*WORK ITEM*. From the listing below, pick out each line with the word "title".
(Beginning of SUPPLIED INFORMATION)
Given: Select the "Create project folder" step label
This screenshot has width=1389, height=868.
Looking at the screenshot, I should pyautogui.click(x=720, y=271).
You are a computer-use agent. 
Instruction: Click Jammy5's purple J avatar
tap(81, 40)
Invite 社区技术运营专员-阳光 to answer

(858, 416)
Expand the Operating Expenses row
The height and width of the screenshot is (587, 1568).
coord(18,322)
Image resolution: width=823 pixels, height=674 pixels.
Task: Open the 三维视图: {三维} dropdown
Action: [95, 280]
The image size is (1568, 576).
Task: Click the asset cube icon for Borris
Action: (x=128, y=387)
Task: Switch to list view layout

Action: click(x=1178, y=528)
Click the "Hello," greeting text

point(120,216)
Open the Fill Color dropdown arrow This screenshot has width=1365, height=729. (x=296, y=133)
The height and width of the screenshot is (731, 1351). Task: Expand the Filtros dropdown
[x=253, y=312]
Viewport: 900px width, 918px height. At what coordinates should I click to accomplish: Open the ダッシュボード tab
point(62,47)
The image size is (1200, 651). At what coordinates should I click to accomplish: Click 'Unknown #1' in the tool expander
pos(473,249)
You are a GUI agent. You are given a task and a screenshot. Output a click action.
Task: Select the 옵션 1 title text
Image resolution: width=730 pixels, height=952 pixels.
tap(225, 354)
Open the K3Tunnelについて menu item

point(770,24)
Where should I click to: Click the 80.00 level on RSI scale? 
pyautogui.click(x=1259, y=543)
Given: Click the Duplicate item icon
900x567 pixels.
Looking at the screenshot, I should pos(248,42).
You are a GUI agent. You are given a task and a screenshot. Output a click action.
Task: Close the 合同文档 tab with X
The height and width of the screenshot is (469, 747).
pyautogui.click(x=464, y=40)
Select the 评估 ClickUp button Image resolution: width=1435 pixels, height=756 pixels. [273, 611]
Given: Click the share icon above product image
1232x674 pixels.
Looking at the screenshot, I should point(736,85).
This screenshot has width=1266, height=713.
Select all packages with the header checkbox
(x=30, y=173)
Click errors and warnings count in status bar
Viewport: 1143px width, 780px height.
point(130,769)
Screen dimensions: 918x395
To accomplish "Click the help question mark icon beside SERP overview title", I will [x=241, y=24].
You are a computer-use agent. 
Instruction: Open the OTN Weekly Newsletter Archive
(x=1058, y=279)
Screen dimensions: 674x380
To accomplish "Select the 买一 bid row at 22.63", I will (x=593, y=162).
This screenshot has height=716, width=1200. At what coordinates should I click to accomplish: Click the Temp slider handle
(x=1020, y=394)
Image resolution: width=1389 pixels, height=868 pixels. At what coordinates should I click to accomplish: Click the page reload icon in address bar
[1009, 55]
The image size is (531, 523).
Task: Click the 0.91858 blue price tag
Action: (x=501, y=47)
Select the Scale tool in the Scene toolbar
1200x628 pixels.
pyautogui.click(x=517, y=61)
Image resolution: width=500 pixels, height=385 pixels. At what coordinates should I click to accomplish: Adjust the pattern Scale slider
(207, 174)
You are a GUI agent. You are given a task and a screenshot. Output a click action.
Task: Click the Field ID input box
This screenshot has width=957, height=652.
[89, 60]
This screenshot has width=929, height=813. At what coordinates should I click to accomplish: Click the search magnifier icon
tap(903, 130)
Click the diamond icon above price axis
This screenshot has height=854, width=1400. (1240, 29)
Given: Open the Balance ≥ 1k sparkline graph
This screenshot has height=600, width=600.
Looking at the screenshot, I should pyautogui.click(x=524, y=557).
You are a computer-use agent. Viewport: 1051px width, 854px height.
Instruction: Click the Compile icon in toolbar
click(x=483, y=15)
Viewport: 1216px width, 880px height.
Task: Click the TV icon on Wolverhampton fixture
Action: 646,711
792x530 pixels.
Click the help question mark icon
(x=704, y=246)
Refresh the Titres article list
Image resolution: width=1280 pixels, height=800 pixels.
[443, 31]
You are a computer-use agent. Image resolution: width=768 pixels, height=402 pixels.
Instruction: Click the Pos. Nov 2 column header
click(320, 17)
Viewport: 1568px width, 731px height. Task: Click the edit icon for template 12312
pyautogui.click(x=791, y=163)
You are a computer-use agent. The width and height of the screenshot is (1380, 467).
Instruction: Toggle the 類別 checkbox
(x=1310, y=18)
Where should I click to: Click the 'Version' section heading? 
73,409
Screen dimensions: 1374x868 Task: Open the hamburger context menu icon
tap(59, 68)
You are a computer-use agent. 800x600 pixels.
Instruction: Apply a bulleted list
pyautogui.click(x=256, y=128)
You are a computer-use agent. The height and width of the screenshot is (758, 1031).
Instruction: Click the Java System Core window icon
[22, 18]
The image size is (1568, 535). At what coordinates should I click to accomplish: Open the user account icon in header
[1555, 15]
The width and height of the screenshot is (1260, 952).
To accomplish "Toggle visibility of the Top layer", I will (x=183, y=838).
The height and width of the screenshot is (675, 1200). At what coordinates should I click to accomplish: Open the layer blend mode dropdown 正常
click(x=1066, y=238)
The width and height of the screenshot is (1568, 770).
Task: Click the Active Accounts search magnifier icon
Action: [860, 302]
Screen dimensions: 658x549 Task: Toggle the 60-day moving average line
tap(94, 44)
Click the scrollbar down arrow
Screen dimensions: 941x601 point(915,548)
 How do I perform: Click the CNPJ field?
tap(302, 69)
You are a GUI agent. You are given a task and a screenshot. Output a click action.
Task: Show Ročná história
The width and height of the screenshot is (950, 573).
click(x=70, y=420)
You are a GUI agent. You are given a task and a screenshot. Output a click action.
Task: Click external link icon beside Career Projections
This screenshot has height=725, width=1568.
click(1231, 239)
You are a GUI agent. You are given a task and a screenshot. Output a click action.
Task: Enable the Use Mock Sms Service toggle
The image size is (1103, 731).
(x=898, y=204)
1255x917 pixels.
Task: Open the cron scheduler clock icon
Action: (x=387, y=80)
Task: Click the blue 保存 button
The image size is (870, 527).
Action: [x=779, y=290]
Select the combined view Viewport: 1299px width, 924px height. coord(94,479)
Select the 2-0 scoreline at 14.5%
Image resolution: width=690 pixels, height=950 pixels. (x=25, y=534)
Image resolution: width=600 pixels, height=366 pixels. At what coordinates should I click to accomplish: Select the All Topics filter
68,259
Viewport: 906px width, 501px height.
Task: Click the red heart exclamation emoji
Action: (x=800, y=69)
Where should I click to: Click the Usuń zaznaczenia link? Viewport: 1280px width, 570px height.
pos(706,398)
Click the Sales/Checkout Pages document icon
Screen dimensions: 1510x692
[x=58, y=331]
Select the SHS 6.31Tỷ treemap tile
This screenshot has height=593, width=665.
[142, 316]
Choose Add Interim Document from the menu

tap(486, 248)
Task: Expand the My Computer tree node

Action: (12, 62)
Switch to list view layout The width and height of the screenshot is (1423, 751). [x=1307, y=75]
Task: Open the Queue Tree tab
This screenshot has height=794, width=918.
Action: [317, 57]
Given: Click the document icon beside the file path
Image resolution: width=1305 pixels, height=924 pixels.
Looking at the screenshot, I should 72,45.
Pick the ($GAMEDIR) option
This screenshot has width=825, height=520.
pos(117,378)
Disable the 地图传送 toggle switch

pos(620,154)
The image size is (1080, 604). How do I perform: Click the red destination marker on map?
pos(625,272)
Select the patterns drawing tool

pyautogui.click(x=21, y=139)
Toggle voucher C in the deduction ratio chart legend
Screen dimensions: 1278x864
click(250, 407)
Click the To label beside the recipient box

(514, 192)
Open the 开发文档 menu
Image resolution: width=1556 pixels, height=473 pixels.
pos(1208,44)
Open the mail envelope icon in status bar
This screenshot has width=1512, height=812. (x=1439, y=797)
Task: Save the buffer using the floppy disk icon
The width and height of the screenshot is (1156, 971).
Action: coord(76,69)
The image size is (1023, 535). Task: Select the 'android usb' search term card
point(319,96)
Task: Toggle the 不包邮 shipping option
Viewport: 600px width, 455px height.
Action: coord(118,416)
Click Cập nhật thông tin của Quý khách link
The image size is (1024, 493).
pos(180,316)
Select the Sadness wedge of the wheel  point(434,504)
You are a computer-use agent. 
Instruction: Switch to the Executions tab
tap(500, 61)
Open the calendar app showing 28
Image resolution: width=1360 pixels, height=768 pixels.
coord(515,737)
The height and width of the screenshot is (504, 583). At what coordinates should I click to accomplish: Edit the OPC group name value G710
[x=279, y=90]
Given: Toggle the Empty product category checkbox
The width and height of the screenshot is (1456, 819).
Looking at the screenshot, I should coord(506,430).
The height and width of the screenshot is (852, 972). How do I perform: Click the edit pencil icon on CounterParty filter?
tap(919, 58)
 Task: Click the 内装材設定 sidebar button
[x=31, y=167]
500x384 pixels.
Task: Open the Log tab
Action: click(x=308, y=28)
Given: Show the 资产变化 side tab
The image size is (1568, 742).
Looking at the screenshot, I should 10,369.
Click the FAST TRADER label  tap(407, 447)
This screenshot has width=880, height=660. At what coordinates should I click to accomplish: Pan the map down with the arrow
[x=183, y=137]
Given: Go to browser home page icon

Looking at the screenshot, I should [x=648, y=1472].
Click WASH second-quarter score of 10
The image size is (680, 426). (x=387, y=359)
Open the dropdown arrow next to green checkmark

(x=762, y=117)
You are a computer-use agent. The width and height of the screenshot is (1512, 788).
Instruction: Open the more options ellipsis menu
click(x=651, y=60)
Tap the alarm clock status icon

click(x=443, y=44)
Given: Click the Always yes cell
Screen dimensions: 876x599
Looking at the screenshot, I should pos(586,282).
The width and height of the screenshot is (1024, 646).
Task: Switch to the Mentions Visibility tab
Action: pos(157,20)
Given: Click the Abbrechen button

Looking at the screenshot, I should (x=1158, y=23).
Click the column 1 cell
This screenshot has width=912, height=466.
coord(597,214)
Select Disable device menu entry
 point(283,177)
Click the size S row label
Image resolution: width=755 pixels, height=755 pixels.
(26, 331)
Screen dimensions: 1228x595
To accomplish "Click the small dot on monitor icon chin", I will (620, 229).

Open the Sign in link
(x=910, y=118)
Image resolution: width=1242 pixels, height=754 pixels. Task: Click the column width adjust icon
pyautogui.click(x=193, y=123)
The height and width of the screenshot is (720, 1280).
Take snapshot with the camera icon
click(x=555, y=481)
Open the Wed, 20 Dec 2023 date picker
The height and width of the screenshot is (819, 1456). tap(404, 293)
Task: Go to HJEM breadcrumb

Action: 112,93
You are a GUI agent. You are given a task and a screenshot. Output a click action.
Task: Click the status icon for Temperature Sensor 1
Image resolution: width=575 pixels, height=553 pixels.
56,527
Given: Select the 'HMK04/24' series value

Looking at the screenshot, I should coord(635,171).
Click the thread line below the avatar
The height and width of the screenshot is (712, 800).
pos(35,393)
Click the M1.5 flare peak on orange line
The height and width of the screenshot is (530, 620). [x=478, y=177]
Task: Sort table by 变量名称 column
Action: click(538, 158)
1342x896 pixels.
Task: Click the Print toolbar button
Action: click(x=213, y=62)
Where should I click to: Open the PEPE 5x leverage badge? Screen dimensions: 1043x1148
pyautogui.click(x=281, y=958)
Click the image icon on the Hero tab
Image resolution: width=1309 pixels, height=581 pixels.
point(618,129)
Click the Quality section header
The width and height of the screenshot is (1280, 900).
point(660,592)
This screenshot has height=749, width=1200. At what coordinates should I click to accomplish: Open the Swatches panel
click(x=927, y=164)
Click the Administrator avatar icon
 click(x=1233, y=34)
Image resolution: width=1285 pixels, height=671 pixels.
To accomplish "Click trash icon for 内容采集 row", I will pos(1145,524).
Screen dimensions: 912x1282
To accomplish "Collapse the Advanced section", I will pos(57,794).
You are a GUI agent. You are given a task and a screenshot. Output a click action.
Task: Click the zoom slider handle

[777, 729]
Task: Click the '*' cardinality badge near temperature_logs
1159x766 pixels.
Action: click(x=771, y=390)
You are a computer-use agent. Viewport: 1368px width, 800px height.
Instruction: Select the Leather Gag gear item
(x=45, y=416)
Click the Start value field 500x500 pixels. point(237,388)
(End of SUPPLIED INFORMATION)
*FINISHED EXERCISE*.
Task: Select the 옵션 1 title text
To accomplish "Click the help question mark icon beside SERP overview title", I will [x=241, y=24].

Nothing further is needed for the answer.